[begin Given data]

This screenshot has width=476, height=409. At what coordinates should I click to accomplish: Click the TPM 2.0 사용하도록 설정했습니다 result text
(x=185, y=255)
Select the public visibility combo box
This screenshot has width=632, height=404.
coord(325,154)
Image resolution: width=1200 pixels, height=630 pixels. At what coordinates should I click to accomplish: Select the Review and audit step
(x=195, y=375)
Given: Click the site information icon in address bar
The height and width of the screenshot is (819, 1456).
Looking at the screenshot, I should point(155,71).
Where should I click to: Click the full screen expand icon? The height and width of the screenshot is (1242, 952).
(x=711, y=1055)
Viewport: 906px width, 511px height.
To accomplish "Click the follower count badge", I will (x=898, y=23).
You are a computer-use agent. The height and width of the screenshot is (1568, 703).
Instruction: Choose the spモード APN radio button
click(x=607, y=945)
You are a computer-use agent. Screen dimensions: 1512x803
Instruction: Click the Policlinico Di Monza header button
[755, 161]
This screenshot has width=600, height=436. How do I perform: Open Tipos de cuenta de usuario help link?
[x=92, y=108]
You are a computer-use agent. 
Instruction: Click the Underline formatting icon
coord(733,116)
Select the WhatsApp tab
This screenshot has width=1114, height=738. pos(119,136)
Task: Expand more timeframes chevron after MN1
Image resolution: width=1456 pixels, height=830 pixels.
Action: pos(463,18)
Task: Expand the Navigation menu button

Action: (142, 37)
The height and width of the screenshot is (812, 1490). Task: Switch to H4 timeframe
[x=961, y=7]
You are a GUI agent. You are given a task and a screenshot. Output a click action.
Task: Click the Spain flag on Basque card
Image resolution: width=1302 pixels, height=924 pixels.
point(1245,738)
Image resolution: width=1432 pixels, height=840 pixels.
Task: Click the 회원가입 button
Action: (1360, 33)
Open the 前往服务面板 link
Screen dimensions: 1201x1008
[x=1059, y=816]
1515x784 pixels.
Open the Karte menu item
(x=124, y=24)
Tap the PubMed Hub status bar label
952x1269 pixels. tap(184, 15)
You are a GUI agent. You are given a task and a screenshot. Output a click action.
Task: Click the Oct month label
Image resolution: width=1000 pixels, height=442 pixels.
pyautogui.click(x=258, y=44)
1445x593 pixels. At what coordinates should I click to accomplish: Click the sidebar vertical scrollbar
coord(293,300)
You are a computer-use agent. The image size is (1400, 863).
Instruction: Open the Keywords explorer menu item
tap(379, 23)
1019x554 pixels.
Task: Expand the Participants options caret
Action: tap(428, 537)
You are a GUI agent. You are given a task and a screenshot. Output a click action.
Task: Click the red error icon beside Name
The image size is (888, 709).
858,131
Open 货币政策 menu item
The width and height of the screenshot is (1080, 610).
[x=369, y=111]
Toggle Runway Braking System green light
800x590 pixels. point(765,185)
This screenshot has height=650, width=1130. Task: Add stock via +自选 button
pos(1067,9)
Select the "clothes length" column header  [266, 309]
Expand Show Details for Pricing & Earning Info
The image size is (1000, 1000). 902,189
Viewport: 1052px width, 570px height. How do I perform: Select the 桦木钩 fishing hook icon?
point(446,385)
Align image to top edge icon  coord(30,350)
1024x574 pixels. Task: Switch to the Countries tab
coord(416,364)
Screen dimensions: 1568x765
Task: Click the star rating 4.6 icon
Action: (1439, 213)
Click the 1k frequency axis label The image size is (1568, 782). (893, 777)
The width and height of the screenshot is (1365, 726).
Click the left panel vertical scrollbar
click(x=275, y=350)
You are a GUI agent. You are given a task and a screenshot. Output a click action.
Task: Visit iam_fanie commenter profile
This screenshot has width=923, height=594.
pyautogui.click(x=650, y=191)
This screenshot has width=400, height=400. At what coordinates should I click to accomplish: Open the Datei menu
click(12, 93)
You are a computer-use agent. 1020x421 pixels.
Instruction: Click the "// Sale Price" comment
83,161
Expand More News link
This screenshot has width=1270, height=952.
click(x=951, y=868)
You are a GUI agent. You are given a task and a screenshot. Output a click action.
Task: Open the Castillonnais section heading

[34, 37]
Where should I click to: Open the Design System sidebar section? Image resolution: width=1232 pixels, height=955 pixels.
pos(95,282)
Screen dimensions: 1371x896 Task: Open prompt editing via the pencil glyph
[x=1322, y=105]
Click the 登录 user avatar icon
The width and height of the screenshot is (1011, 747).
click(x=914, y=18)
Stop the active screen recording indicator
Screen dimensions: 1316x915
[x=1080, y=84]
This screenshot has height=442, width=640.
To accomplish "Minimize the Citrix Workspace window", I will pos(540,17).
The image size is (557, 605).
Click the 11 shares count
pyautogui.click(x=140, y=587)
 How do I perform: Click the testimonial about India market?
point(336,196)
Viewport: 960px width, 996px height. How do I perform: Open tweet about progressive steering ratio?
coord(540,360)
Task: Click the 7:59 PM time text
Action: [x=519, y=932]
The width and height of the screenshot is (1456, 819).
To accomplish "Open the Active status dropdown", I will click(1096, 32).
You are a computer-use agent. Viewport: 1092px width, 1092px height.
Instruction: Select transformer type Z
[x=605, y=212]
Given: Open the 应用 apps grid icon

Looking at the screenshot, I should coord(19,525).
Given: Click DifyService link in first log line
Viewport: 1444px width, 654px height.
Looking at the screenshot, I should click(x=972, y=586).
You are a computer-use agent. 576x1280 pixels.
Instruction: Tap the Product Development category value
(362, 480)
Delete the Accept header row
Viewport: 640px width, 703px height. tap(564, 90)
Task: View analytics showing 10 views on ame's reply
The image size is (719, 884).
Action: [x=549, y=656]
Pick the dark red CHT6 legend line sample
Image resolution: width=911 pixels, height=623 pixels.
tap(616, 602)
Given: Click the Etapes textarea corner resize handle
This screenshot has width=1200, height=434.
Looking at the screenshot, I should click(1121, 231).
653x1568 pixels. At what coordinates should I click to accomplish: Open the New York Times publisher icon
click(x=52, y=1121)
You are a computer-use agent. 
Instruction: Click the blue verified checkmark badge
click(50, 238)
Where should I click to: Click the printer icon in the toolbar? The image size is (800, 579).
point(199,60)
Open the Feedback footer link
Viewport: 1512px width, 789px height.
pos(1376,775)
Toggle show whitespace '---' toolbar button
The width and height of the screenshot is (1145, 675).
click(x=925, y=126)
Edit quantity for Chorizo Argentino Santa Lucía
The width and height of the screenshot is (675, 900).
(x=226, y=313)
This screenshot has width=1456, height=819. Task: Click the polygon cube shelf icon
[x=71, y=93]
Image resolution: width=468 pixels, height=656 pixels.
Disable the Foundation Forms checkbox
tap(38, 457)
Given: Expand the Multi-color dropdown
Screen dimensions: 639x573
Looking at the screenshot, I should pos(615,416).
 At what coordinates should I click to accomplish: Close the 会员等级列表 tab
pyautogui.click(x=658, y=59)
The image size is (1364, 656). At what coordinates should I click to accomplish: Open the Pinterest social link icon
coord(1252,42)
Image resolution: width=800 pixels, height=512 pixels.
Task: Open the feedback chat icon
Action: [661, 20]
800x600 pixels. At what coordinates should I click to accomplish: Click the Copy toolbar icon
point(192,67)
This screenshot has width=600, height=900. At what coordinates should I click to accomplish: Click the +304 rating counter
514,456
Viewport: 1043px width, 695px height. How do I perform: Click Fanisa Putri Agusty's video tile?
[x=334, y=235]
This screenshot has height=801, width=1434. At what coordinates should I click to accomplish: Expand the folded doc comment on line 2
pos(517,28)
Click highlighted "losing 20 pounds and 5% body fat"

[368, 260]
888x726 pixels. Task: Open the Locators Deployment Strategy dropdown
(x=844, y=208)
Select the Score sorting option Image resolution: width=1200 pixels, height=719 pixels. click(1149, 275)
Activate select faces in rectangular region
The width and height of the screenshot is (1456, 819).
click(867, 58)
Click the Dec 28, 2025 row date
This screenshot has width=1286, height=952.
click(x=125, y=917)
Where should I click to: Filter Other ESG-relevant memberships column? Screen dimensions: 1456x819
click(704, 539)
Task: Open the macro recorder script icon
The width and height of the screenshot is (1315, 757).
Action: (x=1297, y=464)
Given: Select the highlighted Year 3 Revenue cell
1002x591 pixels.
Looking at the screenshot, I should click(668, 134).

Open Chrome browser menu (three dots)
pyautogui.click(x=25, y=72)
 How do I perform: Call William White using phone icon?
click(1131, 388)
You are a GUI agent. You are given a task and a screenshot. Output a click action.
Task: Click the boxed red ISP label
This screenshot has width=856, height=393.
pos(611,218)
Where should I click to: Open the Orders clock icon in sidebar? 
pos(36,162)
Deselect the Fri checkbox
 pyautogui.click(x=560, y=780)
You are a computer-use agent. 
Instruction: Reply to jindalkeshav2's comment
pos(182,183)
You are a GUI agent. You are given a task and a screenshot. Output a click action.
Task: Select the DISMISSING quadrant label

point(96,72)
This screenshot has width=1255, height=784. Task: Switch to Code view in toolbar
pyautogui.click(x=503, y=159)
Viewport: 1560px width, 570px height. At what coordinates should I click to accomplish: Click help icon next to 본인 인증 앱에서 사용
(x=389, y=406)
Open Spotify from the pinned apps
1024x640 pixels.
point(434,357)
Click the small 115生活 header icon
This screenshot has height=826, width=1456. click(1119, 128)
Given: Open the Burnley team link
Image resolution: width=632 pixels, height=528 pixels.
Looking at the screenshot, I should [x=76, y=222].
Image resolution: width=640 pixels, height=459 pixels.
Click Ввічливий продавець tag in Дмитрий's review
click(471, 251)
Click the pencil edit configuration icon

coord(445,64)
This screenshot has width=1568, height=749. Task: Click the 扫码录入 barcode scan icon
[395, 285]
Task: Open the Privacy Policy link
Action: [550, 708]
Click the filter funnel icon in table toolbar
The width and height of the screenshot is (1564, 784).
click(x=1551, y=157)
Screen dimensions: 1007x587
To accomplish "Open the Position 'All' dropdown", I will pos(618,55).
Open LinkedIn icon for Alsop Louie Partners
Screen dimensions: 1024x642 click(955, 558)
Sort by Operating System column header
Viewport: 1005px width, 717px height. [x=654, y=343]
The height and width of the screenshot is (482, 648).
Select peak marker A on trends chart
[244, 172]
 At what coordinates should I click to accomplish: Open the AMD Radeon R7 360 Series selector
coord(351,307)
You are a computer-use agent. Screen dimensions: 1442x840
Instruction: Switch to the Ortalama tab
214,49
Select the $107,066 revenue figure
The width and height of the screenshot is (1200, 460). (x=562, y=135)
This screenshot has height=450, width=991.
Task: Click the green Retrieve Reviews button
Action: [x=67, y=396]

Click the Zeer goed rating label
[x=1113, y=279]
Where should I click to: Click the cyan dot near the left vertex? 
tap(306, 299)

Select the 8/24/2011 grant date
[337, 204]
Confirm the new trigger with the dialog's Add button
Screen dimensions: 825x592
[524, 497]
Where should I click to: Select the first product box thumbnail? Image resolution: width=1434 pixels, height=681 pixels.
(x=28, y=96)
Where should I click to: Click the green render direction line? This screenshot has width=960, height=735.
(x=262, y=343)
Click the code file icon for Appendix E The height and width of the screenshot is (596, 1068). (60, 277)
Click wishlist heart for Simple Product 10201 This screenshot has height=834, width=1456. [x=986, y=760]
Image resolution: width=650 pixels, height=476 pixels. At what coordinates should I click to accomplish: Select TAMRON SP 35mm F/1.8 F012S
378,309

[end Given data]

## Requirements
Lay out as a numbered list, leaving out blank lines, the data from the line with "1024x574 pixels. Task: Switch" up to and including the line with "click(x=275, y=350)".

## The answer
1. 1024x574 pixels. Task: Switch to the Countries tab
2. coord(416,364)
3. Screen dimensions: 1568x765
4. Task: Click the star rating 4.6 icon
5. Action: (1439, 213)
6. Click the 1k frequency axis label The image size is (1568, 782). (893, 777)
7. The width and height of the screenshot is (1365, 726).
8. Click the left panel vertical scrollbar
9. click(x=275, y=350)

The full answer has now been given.